The tweet, which has caused Amazon’s stock to tank, isn’t the first of its kind. In August, Trump also took a jab at the Seattle giant.

As a businessman and real estate mogul, Trump has a long list of reasons for hating Amazon. For starters, he’s correct in saying the company is completely gutting retail. Throughout its crusade to take over the world, Amazon has decimated categories like books and electronics, and it is now moving on to grocery stores and fashion. Wealthy friends of the president have told the Trump that Amazon is killing their businesses, according to Axios. And those in real estate, like Trump was himself, have also pointed out that Amazon is killing stores and malls.

According to Axios, Trump has “wondered aloud if there may be any way to go after Amazon with antitrust or competition law,” and he’s definitely not the first. Last year, for example, New Jersey Senator Cory Booker told Recode he believes businesses like Amazon are “extremely dangerous people in positions right now that are going to do nothing but inflame the economic injustices we’re already seeing in our country, giving more power to corporate consolidation, to corporations as a whole, and less power to Americans.”

Trump also has a bone to pick with Amazon about its tax handlings (which is ironic, given that Trump famously replied to Hillary Clinton during a presidential debate that not paying federal income taxes made him “smart”). The e-commerce behemoth initially enjoyed an advantage over small businesses by taking advantage of legal loopholes that allowed them to avoid paying taxes. But as the New York Times reported over the summer, Trump’s argument is about five years old. These days, Amazon collects tax across the country, and in 2016 it paid $412 million worth of taxes. That’s not to say that Amazon is fully playing a fair game these days. As Time notes, for the most part, the e-commerce giant doesn’t always collect sales tax on items sold from third-party sellers on its Marketplace. Today, nearly half of all products customers buy on Amazon come from its Marketplace, which brings in about $132 billion in annual sales, according to e-commerce consultancy firm ChannelAdvisor.

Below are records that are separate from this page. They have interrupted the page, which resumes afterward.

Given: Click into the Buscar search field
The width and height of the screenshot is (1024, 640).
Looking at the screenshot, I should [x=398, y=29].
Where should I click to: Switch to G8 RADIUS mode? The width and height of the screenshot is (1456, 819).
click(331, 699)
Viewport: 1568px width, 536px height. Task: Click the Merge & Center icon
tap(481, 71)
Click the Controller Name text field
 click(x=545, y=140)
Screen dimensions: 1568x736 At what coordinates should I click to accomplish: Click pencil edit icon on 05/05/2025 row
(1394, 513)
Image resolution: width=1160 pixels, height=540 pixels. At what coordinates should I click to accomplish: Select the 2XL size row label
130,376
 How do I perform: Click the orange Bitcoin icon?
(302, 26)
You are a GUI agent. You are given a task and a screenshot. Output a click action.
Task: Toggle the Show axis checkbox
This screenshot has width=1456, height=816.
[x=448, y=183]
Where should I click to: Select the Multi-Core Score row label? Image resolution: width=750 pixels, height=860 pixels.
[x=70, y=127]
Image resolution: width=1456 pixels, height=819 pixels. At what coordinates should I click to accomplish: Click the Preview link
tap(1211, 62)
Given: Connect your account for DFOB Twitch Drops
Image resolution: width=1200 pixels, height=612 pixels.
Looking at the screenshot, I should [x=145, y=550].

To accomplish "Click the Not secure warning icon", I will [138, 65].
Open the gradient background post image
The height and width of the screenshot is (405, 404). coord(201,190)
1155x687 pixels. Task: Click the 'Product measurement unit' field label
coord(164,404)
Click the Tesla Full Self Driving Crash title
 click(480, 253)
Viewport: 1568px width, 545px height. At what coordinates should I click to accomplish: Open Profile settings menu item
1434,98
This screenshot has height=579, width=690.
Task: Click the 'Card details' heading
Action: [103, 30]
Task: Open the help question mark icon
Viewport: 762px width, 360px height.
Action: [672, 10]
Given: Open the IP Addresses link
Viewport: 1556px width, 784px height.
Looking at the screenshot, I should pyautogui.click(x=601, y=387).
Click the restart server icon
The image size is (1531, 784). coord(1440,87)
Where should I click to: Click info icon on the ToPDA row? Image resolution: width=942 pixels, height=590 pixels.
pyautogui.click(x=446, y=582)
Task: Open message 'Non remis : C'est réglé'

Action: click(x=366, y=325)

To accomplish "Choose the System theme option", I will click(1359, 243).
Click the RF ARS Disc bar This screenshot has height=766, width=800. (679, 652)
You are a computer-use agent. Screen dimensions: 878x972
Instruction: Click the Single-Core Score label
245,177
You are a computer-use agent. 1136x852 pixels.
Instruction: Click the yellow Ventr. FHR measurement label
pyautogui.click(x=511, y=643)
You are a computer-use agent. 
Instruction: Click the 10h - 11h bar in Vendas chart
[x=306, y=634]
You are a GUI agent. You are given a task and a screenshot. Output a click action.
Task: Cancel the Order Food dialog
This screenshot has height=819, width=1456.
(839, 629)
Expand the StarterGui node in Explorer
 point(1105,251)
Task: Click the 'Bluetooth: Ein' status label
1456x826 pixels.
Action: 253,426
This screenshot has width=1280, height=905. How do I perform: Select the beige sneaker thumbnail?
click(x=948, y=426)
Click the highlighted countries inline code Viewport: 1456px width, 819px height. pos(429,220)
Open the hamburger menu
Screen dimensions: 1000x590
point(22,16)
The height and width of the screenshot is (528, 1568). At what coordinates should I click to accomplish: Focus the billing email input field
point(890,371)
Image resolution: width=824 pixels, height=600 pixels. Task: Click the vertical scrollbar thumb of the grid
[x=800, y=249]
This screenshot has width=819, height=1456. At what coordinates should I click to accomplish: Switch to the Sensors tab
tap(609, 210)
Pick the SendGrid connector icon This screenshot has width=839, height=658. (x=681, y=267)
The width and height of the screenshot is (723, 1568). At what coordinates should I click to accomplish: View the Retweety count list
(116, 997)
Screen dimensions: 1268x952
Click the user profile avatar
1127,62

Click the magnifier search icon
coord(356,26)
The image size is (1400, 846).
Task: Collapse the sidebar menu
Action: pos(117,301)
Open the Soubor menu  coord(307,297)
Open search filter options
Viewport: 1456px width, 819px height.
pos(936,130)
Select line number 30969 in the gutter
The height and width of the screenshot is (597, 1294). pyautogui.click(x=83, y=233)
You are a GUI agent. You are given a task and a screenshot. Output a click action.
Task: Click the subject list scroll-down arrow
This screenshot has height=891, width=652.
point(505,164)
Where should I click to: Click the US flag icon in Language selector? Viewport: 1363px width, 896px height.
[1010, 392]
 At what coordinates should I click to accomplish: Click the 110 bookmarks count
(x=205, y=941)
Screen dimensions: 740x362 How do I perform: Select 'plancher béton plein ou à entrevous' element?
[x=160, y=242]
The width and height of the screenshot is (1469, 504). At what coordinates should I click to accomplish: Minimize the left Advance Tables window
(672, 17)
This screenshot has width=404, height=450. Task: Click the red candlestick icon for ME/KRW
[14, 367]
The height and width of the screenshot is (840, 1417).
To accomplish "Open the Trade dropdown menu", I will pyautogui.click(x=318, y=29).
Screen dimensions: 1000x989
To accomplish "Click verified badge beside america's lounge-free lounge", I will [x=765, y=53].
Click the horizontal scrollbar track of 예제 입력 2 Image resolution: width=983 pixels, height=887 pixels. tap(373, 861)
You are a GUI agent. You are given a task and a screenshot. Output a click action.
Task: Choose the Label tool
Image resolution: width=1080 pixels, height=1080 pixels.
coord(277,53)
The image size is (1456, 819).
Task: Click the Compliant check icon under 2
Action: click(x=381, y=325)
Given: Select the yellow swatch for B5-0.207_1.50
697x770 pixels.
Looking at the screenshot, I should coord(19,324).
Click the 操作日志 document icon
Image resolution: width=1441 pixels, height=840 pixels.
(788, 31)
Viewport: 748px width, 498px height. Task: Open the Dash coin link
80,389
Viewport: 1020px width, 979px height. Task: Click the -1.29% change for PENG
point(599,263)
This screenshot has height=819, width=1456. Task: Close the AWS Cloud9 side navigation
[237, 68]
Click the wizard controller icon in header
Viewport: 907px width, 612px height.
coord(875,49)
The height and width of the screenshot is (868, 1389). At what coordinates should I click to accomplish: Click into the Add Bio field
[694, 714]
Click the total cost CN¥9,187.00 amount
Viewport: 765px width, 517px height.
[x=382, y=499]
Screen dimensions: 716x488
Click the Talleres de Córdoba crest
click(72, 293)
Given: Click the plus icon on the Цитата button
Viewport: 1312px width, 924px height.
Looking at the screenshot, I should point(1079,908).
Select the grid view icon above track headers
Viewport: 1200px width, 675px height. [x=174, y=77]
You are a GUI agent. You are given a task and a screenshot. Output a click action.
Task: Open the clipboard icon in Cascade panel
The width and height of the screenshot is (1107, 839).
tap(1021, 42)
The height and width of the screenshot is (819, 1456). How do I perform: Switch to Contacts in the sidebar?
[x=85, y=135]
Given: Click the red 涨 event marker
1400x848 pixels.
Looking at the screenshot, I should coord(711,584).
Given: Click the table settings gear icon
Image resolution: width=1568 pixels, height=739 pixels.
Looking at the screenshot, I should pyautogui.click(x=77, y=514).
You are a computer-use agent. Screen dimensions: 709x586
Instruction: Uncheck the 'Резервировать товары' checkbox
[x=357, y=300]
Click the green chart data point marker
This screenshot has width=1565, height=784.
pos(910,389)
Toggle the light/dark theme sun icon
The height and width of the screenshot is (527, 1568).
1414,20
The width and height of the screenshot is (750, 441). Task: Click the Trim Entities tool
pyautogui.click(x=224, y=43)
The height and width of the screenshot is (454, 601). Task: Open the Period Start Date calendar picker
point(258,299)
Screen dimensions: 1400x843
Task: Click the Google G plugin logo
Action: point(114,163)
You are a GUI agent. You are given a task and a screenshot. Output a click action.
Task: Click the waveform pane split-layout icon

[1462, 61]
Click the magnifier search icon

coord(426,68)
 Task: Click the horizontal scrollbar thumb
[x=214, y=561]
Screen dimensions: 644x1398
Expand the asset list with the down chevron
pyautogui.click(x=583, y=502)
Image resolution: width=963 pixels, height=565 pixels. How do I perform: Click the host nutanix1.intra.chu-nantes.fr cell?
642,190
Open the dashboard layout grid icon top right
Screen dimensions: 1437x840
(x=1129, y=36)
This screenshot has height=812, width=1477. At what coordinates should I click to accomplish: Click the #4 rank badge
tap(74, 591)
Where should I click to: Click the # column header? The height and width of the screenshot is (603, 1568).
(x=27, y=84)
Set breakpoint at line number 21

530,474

Trump’s hate for Amazon also comes in part from his belief that its business has dire effects on the country’s postal service — although sources have apparently tried explaining to Trump “in multiple meetings that his perception is inaccurate.” (Although the Wall Street Journal reported in February that Amazon is planning to start a shipping company of its own, Amazon for now is actually fueling the postal service’s income, which has gone so far as to add Sunday deliveries because of the demand that Amazon created).

All of this beef aside, there’s an additional reason for Trump’s disdain for Amazon, and it has nothing to do with shopping: Bezos just so happens to own The Washington Post, a publication that has been dogged in its reporting on the president. It’s the publication that found Trump’s notorious Access Hollywood tape and discovered the fake Time cover that’s hung in at least five of Trump’s golf clubs. Bezos bought the paper in 2013, and Trump has not been shy about his distaste for it.

Trump, not one to let go of grudges, likely will always remember how Bezos joked about sending Trump to space.

The timing of Trump surfacing his disdain for Amazon is probably calculated: The company is on a quest to open a second headquarters in the US. As Reuters reported, plenty of cities and states courting Amazon were offering billions in tax breaks.